Author: Frederick Hartt
Publisher: Prentice Hall
Published: 1987-01-01
Total Pages: 703
ISBN-13: 9780133920932
DOWNLOAD EBOOKAuthor: Stephen J. Campbell
Publisher:
Published: 2017
Total Pages: 722
ISBN-13: 9780500293348
DOWNLOAD EBOOKA new edition--now in two volumes--of the largest and most comprehensive textbook about Italian Renaissance art. Now in its second edition, Italian Renaissance Art presents an updated and even more accessible history.
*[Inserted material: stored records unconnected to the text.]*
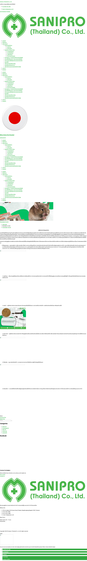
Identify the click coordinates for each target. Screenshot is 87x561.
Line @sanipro (5, 552)
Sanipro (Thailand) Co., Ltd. (6, 1)
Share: (1, 416)
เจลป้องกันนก (9, 54)
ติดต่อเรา (4, 69)
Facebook (4, 554)
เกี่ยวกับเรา (4, 42)
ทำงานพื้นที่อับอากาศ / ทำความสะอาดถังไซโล (13, 59)
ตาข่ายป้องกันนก (10, 51)
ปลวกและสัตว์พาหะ (8, 45)
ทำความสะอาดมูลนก (11, 56)
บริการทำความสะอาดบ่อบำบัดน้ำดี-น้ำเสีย (13, 66)
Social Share (5, 556)
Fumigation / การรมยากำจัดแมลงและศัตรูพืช (14, 57)
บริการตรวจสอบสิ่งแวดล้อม (10, 63)
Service (4, 431)
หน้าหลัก (4, 41)
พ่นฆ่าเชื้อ (6, 62)
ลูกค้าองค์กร (9, 48)
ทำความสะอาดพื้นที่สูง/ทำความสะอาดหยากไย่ (13, 60)
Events (4, 426)
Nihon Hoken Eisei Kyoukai (7, 135)
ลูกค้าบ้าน (9, 47)
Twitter (8, 559)
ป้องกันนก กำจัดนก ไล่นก (10, 50)
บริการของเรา (5, 44)
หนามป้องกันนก (10, 53)
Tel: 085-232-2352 (6, 549)
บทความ (4, 68)
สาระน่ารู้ (6, 222)
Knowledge (2, 222)
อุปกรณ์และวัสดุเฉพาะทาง (10, 65)
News (4, 429)
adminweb (4, 224)
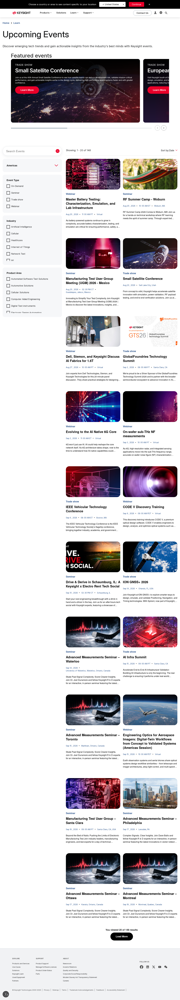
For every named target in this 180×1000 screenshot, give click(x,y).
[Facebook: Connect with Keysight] (141, 967)
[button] (155, 13)
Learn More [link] (27, 90)
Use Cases (16, 967)
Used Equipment (18, 977)
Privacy (47, 990)
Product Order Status (44, 970)
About (66, 959)
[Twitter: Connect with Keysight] (154, 967)
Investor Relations (70, 967)
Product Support (42, 964)
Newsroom (67, 964)
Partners (15, 981)
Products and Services (21, 964)
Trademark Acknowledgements (81, 990)
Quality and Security (70, 970)
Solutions (61, 12)
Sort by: (165, 150)
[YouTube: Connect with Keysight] (160, 967)
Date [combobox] (171, 150)
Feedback (100, 990)
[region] (90, 92)
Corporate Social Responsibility (75, 974)
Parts (38, 974)
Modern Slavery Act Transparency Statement (80, 977)
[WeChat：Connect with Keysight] (166, 967)
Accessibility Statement (116, 990)
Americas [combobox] (12, 165)
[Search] (166, 13)
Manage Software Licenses (46, 967)
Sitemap (55, 990)
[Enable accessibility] (6, 994)
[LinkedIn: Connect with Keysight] (148, 967)
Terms (64, 990)
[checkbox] (15, 186)
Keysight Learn (18, 974)
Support (40, 959)
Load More (122, 936)
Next (163, 128)
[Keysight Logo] (22, 13)
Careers (66, 981)
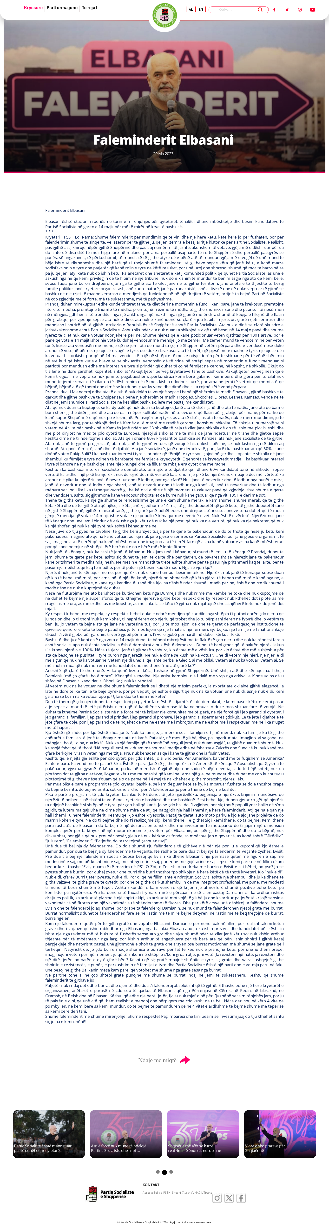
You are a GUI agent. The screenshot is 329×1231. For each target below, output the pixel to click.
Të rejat (89, 8)
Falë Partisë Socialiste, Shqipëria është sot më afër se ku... (272, 1148)
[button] (24, 1100)
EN (200, 9)
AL (191, 9)
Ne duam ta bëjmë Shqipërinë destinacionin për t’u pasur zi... (194, 1148)
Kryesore (33, 8)
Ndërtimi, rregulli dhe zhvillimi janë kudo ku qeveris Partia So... (120, 1148)
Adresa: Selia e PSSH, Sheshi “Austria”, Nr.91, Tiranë (177, 1193)
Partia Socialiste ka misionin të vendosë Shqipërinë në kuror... (40, 1148)
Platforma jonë (62, 8)
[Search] (260, 10)
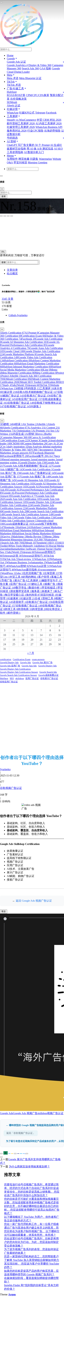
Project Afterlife (10, 375)
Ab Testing (30, 424)
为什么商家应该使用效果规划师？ (29, 1166)
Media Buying (35, 536)
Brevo (40, 433)
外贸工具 (16, 576)
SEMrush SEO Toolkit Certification (38, 382)
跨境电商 (25, 609)
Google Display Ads (40, 502)
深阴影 (14, 233)
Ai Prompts (40, 430)
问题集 (34, 158)
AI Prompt (31, 332)
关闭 (3, 240)
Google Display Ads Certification (31, 504)
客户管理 (44, 576)
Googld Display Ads (32, 462)
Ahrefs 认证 (13, 105)
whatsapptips (37, 562)
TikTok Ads (11, 559)
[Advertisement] (32, 719)
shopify (30, 545)
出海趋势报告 (52, 130)
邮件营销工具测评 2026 (21, 123)
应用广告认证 (20, 584)
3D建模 (5, 424)
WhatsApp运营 (39, 566)
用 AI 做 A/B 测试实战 (40, 148)
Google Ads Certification (38, 469)
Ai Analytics (35, 427)
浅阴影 (4, 233)
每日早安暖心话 (15, 594)
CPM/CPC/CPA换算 (37, 95)
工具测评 (47, 388)
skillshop (42, 545)
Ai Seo (51, 430)
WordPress (8, 573)
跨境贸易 (39, 609)
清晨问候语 (48, 594)
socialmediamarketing (14, 548)
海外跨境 (33, 594)
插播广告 (50, 584)
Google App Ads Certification (22, 499)
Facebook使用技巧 (15, 456)
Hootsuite (10, 527)
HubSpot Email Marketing (19, 530)
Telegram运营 (12, 555)
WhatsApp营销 (19, 566)
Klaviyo (6, 536)
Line (46, 369)
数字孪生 (22, 587)
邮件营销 (14, 612)
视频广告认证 (55, 1113)
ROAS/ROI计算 (16, 95)
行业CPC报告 (35, 130)
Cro (4, 446)
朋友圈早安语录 (20, 591)
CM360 (17, 443)
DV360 (35, 449)
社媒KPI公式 (26, 112)
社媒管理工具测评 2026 (21, 127)
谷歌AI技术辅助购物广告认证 (37, 392)
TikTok (45, 385)
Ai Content (50, 427)
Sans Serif (6, 225)
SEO (54, 542)
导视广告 (7, 580)
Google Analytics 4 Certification (27, 347)
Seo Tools (18, 545)
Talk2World (18, 385)
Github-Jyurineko (18, 315)
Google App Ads (29, 665)
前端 (21, 388)
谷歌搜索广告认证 (21, 402)
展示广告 (20, 580)
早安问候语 (20, 162)
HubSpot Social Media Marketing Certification (30, 368)
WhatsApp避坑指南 (27, 569)
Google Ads (25, 662)
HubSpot (12, 91)
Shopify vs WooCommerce (21, 119)
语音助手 (19, 602)
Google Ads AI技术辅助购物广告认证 (28, 465)
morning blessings (24, 539)
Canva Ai (37, 437)
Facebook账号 (37, 456)
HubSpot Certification (17, 360)
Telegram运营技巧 (34, 555)
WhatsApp (12, 112)
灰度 (27, 240)
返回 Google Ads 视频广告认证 (34, 900)
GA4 (51, 456)
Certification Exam (33, 335)
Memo (49, 536)
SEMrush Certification (16, 379)
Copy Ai (52, 443)
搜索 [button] (3, 262)
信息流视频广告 (33, 573)
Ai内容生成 (18, 433)
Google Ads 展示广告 (42, 662)
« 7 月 (30, 653)
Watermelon (45, 158)
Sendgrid (43, 542)
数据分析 (35, 587)
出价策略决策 (18, 98)
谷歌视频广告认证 (17, 406)
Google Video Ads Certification (35, 517)
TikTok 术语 (14, 84)
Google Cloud (14, 351)
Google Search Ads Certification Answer (28, 514)
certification (5, 659)
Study (7, 385)
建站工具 (37, 584)
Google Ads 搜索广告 (35, 476)
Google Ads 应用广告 (10, 665)
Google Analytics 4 (17, 65)
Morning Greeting (37, 162)
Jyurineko (5, 769)
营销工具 (48, 598)
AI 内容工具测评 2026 (48, 123)
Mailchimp (19, 536)
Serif (17, 225)
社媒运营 (9, 392)
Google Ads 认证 (16, 61)
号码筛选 (12, 137)
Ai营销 (31, 433)
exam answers (23, 452)
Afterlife (42, 424)
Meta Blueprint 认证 (30, 78)
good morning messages (18, 459)
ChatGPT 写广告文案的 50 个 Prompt (28, 145)
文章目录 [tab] (12, 269)
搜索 (3, 196)
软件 (4, 612)
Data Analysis (35, 446)
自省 (38, 598)
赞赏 (3, 911)
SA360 (40, 539)
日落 (11, 240)
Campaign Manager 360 (16, 437)
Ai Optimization (23, 430)
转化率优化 (54, 609)
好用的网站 (30, 576)
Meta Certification (45, 372)
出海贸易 (52, 573)
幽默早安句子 (51, 580)
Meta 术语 (12, 78)
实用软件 (12, 158)
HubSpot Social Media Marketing (34, 533)
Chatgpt (34, 440)
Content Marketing (35, 443)
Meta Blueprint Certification (18, 372)
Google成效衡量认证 (18, 523)
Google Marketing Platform (20, 354)
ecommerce (48, 449)
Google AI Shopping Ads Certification (24, 342)
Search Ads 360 (30, 68)
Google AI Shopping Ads (32, 480)
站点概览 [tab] (12, 273)
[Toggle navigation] (1, 175)
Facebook (51, 112)
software (32, 548)
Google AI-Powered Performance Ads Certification (30, 344)
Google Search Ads (16, 511)
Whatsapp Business (17, 562)
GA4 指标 (45, 68)
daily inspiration (17, 446)
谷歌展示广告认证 (37, 395)
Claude (44, 440)
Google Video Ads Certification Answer (31, 519)
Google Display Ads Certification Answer (19, 672)
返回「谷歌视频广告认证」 (20, 1133)
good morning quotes (44, 459)
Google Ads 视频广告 (25, 1113)
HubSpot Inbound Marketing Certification (27, 366)
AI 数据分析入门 (34, 152)
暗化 (19, 240)
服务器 (36, 591)
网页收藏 (23, 158)
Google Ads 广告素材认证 (38, 473)
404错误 (17, 424)
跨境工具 (11, 609)
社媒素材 (14, 598)
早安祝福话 (49, 587)
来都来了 (48, 591)
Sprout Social (46, 548)
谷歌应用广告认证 (29, 399)
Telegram (40, 112)
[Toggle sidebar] (1, 2)
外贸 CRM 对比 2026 (49, 119)
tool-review (26, 559)
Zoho (19, 573)
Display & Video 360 (39, 65)
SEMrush (12, 102)
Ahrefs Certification (12, 332)
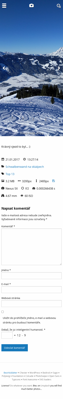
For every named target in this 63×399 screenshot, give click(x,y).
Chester (23, 372)
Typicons (16, 379)
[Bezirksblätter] (31, 5)
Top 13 (10, 174)
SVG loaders (45, 379)
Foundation (17, 376)
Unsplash (45, 385)
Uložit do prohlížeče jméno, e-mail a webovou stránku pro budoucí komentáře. (29, 320)
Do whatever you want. (21, 385)
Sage (55, 372)
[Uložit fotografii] (53, 181)
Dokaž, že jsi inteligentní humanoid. (23, 329)
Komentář (8, 226)
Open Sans (54, 376)
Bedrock (47, 372)
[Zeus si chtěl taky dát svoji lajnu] (59, 68)
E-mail (6, 284)
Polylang (6, 376)
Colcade (29, 376)
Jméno (6, 270)
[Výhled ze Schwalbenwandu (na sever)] (4, 68)
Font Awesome (30, 379)
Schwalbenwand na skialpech (25, 167)
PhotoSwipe (41, 376)
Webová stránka (10, 298)
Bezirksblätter (10, 372)
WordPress (35, 372)
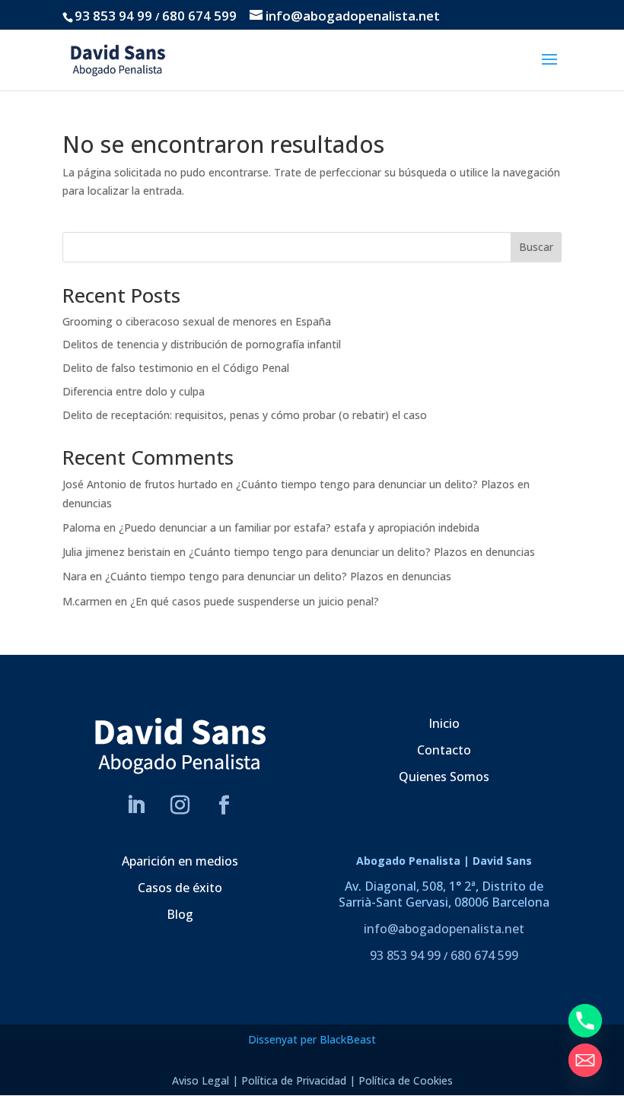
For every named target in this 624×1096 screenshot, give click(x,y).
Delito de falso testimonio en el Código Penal (175, 368)
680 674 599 (199, 15)
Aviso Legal (200, 1080)
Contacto (444, 750)
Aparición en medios (180, 861)
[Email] (585, 1060)
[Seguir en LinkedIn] (136, 805)
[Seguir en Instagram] (180, 805)
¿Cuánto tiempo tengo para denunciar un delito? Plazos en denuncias (362, 552)
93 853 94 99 (113, 15)
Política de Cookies (405, 1080)
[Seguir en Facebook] (224, 805)
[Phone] (585, 1020)
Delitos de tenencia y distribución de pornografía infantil (201, 344)
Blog (180, 914)
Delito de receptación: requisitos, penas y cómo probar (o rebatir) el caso (244, 415)
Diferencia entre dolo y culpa (133, 391)
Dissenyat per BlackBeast (312, 1039)
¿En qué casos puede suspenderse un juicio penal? (254, 601)
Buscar (536, 247)
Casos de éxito (180, 887)
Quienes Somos (444, 776)
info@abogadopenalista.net (444, 928)
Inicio (444, 723)
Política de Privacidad (293, 1080)
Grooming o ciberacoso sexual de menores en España (196, 321)
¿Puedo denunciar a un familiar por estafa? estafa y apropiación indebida (299, 527)
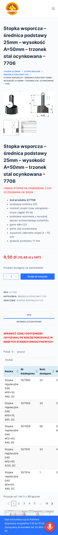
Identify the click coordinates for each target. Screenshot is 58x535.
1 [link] (13, 503)
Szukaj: (9, 359)
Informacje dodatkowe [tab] (29, 322)
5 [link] (34, 503)
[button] (17, 371)
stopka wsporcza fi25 (30, 300)
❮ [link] (8, 503)
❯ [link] (52, 503)
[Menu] (53, 8)
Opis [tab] (29, 315)
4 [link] (29, 503)
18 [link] (46, 503)
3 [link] (24, 503)
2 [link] (19, 503)
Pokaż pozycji (14, 351)
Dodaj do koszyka (37, 276)
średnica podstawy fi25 (32, 296)
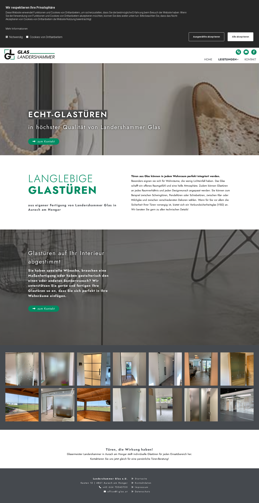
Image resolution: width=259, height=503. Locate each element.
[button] (43, 141)
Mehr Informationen (17, 28)
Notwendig (16, 37)
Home (208, 59)
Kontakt (250, 59)
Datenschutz (142, 491)
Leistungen (227, 59)
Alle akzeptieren (240, 36)
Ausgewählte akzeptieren (206, 36)
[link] (228, 59)
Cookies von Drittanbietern (46, 37)
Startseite (141, 478)
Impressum (141, 487)
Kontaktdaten (143, 483)
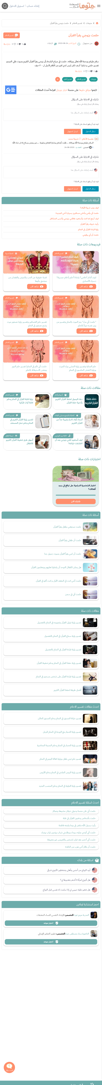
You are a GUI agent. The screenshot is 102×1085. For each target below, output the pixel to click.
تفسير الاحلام (77, 23)
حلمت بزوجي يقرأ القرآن (59, 23)
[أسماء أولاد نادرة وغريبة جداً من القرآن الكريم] (92, 421)
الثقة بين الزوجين (61, 435)
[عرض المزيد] (57, 79)
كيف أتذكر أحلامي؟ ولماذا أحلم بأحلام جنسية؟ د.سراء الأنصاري (76, 279)
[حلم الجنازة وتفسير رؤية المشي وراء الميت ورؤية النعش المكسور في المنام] (76, 351)
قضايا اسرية (9, 253)
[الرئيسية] (97, 23)
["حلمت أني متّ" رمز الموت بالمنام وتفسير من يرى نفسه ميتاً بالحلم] (76, 307)
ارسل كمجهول (72, 131)
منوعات (89, 23)
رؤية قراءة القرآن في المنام (88, 229)
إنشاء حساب (33, 6)
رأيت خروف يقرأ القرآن (89, 224)
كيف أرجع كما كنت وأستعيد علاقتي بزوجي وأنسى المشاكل (74, 218)
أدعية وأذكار (59, 395)
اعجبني (86, 147)
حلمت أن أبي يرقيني (91, 235)
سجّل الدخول (90, 131)
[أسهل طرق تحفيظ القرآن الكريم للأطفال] (42, 442)
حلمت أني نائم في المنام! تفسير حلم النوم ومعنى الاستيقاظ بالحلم (29, 368)
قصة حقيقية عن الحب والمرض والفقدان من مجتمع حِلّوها (27, 279)
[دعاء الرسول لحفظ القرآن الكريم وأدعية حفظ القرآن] (92, 401)
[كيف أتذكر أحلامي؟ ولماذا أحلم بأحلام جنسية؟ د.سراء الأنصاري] (76, 262)
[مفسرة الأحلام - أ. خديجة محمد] (96, 139)
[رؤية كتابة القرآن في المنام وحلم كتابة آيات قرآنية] (42, 401)
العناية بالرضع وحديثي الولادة (64, 415)
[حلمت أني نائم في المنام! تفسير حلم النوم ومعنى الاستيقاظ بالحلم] (26, 351)
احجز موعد (49, 923)
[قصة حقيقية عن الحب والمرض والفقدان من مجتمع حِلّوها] (26, 262)
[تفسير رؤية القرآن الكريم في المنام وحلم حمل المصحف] (42, 421)
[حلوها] (98, 6)
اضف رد (78, 147)
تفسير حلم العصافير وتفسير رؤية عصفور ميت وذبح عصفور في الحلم (27, 323)
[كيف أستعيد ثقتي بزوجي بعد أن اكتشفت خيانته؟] (92, 442)
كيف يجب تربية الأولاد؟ (89, 208)
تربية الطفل (9, 435)
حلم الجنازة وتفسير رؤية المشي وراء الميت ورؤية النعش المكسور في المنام (77, 368)
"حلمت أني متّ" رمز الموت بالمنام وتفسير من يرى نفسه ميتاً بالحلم (76, 323)
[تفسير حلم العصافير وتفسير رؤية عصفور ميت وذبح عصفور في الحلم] (26, 307)
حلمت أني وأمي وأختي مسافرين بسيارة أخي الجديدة (77, 213)
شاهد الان (84, 286)
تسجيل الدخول (16, 6)
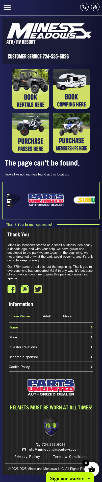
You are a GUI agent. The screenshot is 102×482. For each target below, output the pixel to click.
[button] (7, 8)
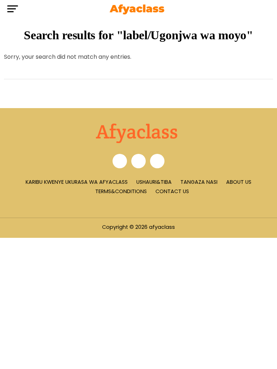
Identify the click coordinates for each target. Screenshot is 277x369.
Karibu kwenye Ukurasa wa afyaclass (77, 182)
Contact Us (172, 191)
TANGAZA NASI (198, 182)
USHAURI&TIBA (154, 182)
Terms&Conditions (121, 191)
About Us (238, 182)
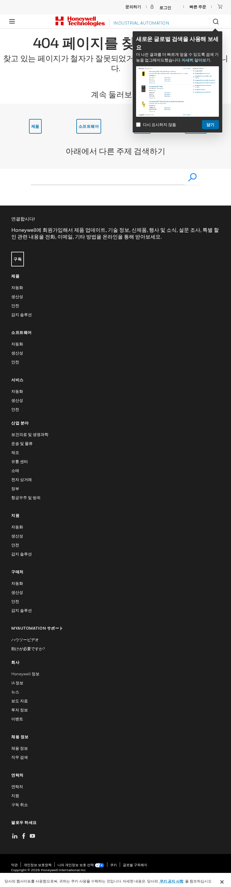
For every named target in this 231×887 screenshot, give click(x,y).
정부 (15, 488)
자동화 (17, 287)
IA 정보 (17, 682)
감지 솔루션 (21, 314)
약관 (14, 865)
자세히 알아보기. (196, 60)
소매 (15, 470)
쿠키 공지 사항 (171, 881)
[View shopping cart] (220, 6)
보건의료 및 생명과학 (29, 434)
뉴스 (15, 691)
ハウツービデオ (25, 639)
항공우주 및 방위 (26, 497)
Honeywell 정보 (25, 673)
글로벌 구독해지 (135, 865)
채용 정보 (19, 748)
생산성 (17, 296)
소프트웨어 (89, 126)
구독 (18, 259)
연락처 (17, 786)
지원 (15, 795)
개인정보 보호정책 (38, 865)
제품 (35, 126)
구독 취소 (19, 804)
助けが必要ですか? (28, 648)
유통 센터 (19, 461)
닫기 (210, 124)
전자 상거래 (21, 479)
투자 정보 (19, 709)
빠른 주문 (198, 6)
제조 (15, 452)
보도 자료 (19, 700)
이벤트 (17, 718)
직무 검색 (19, 757)
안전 (15, 305)
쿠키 (113, 865)
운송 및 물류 (22, 443)
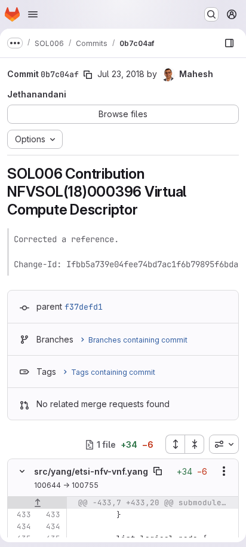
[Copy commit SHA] (88, 75)
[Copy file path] (157, 471)
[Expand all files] (174, 444)
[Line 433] (21, 515)
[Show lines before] (37, 503)
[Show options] (224, 471)
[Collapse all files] (194, 444)
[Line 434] (21, 527)
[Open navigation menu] (32, 14)
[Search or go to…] (211, 14)
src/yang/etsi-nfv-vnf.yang (91, 471)
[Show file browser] (229, 43)
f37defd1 (83, 306)
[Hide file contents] (22, 471)
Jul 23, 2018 (120, 74)
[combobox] (224, 444)
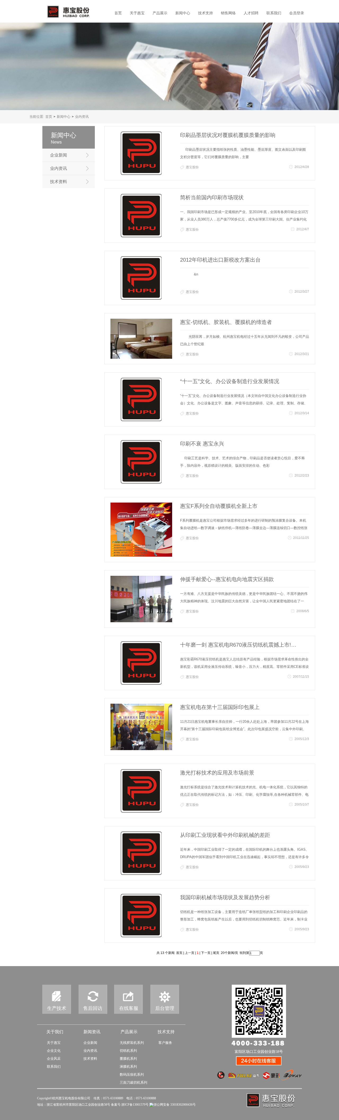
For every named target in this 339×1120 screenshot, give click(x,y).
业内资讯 (58, 168)
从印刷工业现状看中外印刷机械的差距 (225, 835)
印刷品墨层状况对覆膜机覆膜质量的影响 (227, 135)
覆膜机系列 (128, 1059)
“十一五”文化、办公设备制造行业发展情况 (229, 381)
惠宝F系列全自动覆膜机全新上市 (218, 506)
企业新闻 (58, 155)
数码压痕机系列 (132, 1074)
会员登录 (296, 13)
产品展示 (160, 13)
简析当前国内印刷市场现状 (212, 197)
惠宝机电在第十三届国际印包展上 (220, 707)
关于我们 (54, 1032)
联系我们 (273, 13)
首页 (118, 13)
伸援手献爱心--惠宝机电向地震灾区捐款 (227, 579)
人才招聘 (251, 13)
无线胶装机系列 (132, 1043)
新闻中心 (182, 13)
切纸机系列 (128, 1051)
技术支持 (205, 13)
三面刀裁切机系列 (133, 1082)
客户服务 (165, 1043)
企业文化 (54, 1051)
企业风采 (54, 1059)
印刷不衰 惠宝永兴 (202, 444)
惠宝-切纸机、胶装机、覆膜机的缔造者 (226, 322)
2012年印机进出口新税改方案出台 (220, 260)
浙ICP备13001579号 (135, 1104)
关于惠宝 (137, 13)
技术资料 (58, 181)
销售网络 (228, 13)
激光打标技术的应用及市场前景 (217, 773)
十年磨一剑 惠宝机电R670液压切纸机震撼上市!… (238, 645)
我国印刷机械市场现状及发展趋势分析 (225, 897)
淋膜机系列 (128, 1067)
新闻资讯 (91, 1032)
The book has been split into two volumes: the first, covering the period 1300 to 1510; the second, 1490 to 1600. The volumes retain the same innovative decade-by-decade structure as the first edition, and a number of chapters have been revised by the authors to reflect the latest scholarship. The coverage of the Trecento has been expanded, and a new appendix section explains all the key Renaissance art-making techniques, with illustrations and step-by-steps for such processes as lost-wax casting. This book tells the story of art in the great cities of Rome, Florence, and Venice while profiling a range of other centers throughout Italy--including in this edition art from Naples, Padua, and Palermo.
Author: Alison Cole
Publisher: Laurence King Publishing
Published: 2016-02-02
Total Pages: 256
ISBN-13: 9781780677408
DOWNLOAD EBOOKIn this fascinating study, Alison Cole explores the distinctive uses of art at the five great secular courts of Naples, Urbino, Ferrara, Mantua, and Milan. The princes who ruled these city-states, vying with each other and with the great European courts, relied on artistic patronage to promote their legitimacy and authority. Major artists and architects, from Mantegna and Pisanello to Bramante and Leonardo da Vinci, were commissioned to design, paint, and sculpt, but also to oversee the court's building projects and entertainments. The courtly styles that emerged from this intricate landscape are examined in detail, as are the complex motivations of ruling lords, consorts, nobles, and their artists. Drawing on the most recent scholarship, Cole presents a vivid picture of the art of this extraordinary period.